## [Données de la tâche]
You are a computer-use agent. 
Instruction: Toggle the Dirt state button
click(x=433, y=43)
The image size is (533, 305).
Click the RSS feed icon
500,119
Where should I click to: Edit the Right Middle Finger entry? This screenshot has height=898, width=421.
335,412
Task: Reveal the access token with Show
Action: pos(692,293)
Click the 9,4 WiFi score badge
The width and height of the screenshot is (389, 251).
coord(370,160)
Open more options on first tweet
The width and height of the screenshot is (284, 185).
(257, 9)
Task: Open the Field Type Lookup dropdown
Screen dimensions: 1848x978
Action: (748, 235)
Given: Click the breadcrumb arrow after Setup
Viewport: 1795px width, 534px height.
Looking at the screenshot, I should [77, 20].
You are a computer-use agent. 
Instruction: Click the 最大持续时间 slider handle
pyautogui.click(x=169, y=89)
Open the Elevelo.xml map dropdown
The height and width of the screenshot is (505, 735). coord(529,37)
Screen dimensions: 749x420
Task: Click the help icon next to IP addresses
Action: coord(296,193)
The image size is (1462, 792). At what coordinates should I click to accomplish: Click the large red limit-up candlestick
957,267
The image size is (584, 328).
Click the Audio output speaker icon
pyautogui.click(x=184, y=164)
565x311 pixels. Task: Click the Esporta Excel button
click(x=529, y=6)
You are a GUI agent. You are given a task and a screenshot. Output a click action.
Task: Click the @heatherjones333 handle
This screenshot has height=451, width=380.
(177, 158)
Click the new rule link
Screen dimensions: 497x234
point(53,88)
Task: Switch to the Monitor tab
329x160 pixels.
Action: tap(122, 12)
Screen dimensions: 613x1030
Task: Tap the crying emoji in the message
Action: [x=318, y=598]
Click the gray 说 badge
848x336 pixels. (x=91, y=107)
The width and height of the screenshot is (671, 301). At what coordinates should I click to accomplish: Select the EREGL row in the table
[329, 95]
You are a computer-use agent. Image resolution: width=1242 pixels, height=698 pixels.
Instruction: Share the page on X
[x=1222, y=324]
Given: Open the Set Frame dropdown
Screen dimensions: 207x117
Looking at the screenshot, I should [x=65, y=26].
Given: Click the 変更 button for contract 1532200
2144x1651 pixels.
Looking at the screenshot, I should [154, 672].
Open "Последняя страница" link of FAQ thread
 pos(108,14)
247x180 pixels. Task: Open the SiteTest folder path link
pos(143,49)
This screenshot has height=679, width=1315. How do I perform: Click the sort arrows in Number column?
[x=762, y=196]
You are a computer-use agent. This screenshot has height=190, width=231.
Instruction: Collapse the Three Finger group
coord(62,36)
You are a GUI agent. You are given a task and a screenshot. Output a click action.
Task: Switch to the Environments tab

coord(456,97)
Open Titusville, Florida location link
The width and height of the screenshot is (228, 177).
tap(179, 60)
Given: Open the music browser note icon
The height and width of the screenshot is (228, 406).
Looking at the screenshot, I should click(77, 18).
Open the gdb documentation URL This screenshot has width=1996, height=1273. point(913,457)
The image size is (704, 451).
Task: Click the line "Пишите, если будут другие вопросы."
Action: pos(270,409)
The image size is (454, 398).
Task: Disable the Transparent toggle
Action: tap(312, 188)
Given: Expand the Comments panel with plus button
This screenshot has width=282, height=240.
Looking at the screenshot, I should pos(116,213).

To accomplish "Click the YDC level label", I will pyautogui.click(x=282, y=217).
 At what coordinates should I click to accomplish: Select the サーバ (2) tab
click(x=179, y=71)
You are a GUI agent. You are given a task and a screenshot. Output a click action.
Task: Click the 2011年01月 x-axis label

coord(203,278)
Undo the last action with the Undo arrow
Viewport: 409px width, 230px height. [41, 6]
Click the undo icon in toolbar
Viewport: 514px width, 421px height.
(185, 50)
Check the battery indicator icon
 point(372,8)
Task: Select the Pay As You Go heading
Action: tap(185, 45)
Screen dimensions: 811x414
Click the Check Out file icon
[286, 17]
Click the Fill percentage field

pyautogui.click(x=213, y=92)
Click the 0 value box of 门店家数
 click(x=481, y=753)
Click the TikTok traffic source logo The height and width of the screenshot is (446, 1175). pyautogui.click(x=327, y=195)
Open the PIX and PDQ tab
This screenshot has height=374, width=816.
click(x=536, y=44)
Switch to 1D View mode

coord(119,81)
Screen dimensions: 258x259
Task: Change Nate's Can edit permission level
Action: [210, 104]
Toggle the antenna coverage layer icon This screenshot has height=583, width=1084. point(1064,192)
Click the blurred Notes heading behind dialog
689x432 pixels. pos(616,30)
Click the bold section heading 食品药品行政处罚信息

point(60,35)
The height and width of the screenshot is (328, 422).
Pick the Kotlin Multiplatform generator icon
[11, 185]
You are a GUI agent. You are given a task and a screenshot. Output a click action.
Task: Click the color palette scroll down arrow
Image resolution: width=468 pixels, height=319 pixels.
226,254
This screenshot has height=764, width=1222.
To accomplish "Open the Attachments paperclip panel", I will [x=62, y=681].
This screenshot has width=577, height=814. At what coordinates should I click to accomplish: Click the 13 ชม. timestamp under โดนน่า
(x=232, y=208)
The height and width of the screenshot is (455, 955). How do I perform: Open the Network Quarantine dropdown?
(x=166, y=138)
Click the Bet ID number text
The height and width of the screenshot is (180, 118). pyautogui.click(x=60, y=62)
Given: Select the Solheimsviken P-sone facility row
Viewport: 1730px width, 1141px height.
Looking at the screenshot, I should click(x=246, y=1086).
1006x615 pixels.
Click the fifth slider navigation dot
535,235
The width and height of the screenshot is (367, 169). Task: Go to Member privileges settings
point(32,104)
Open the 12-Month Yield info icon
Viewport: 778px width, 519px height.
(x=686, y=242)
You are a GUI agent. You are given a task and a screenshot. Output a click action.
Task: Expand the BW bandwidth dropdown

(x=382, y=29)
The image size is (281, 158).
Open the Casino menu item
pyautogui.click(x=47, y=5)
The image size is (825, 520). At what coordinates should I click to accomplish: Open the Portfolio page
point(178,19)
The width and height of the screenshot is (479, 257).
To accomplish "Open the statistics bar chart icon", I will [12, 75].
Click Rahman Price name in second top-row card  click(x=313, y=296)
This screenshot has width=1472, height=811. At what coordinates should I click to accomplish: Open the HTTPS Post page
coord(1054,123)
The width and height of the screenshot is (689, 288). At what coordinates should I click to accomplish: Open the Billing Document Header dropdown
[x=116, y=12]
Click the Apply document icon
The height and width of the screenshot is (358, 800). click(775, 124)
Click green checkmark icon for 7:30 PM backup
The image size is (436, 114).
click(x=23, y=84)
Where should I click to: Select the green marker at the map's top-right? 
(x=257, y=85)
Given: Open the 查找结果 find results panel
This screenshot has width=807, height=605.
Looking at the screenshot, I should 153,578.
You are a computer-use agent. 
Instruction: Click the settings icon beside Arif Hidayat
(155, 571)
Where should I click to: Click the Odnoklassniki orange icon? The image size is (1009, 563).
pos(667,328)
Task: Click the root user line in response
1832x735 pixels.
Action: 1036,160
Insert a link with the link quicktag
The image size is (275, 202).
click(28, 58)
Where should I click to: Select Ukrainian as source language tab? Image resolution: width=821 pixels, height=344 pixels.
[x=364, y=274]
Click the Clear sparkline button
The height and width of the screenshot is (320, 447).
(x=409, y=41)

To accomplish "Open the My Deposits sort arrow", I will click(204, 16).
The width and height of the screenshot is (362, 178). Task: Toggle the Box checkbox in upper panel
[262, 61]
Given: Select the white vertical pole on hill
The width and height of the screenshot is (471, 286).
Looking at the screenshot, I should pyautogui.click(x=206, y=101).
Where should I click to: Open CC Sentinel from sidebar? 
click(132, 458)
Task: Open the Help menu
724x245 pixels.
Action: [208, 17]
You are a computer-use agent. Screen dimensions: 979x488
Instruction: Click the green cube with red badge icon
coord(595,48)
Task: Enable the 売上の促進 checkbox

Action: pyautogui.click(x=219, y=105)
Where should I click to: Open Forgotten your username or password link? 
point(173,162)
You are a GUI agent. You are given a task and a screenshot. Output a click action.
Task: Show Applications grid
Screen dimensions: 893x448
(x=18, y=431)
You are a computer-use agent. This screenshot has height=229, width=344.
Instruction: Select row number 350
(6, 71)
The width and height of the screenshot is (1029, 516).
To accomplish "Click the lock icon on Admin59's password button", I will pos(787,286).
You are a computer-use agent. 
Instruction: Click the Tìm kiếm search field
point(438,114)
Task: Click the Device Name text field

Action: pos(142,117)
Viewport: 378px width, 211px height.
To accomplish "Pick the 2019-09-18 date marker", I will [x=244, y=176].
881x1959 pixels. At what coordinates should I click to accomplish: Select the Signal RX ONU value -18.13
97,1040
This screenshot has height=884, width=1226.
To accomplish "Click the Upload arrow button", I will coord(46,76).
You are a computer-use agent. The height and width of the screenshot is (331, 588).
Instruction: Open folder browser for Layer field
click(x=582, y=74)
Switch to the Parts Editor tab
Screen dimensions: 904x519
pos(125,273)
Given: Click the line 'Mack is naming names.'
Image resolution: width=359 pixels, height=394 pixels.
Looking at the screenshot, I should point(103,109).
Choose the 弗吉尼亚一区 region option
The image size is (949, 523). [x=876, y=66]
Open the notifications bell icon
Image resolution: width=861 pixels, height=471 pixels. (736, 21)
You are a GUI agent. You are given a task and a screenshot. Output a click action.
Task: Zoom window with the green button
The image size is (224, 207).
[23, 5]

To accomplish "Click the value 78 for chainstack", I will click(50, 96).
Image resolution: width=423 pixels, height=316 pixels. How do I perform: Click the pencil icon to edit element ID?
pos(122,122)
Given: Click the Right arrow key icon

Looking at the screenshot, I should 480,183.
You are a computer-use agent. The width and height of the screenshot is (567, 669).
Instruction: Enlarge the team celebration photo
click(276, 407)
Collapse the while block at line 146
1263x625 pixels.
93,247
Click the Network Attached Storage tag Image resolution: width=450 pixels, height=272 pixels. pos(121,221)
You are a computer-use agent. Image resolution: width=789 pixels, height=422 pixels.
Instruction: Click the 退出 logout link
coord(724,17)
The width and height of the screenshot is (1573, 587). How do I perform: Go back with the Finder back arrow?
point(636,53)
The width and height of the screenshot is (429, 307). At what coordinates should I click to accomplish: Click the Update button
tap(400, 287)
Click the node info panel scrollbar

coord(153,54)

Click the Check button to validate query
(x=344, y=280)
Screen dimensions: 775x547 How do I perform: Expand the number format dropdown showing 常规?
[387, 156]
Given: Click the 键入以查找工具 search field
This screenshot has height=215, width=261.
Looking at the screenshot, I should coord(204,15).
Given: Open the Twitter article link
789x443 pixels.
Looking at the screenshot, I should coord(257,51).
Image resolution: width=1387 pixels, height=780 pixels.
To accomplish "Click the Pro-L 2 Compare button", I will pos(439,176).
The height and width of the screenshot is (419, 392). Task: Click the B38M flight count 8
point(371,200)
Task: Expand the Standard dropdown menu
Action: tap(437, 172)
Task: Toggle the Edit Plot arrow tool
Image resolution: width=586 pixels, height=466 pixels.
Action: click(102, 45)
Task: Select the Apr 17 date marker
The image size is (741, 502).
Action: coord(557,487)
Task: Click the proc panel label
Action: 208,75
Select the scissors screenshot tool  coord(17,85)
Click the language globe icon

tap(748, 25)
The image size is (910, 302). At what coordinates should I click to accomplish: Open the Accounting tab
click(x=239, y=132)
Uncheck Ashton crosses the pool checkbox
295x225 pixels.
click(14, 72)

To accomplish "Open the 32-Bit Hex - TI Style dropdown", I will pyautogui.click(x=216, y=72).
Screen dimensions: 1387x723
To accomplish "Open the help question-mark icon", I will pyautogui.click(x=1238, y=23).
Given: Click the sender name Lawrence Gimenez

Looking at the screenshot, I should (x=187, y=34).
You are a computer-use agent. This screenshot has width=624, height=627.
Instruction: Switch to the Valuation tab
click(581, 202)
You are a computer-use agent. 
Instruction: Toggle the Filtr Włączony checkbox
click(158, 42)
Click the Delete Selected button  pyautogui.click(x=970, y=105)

## [Exigences du problème]
Pouvez-vous recopier à l'identique tout ce qui va de la ligne contenant « You are a computer-use agent. The height » jusqu'à celle contenant « Click the Network », ces deux lignes comprises ?

## [Réponse à l'exercice]
You are a computer-use agent. The height and width of the screenshot is (331, 588).
Instruction: Open folder browser for Layer field
click(x=582, y=74)
Switch to the Parts Editor tab
Screen dimensions: 904x519
pos(125,273)
Given: Click the line 'Mack is naming names.'
Image resolution: width=359 pixels, height=394 pixels.
Looking at the screenshot, I should point(103,109).
Choose the 弗吉尼亚一区 region option
The image size is (949, 523). [x=876, y=66]
Open the notifications bell icon
Image resolution: width=861 pixels, height=471 pixels. (736, 21)
You are a GUI agent. You are given a task and a screenshot. Output a click action.
Task: Zoom window with the green button
The image size is (224, 207).
[23, 5]

To accomplish "Click the value 78 for chainstack", I will click(50, 96).
Image resolution: width=423 pixels, height=316 pixels. How do I perform: Click the pencil icon to edit element ID?
pos(122,122)
Given: Click the Right arrow key icon

Looking at the screenshot, I should 480,183.
You are a computer-use agent. The width and height of the screenshot is (567, 669).
Instruction: Enlarge the team celebration photo
click(276, 407)
Collapse the while block at line 146
1263x625 pixels.
93,247
Click the Network Attached Storage tag Image resolution: width=450 pixels, height=272 pixels. pos(121,221)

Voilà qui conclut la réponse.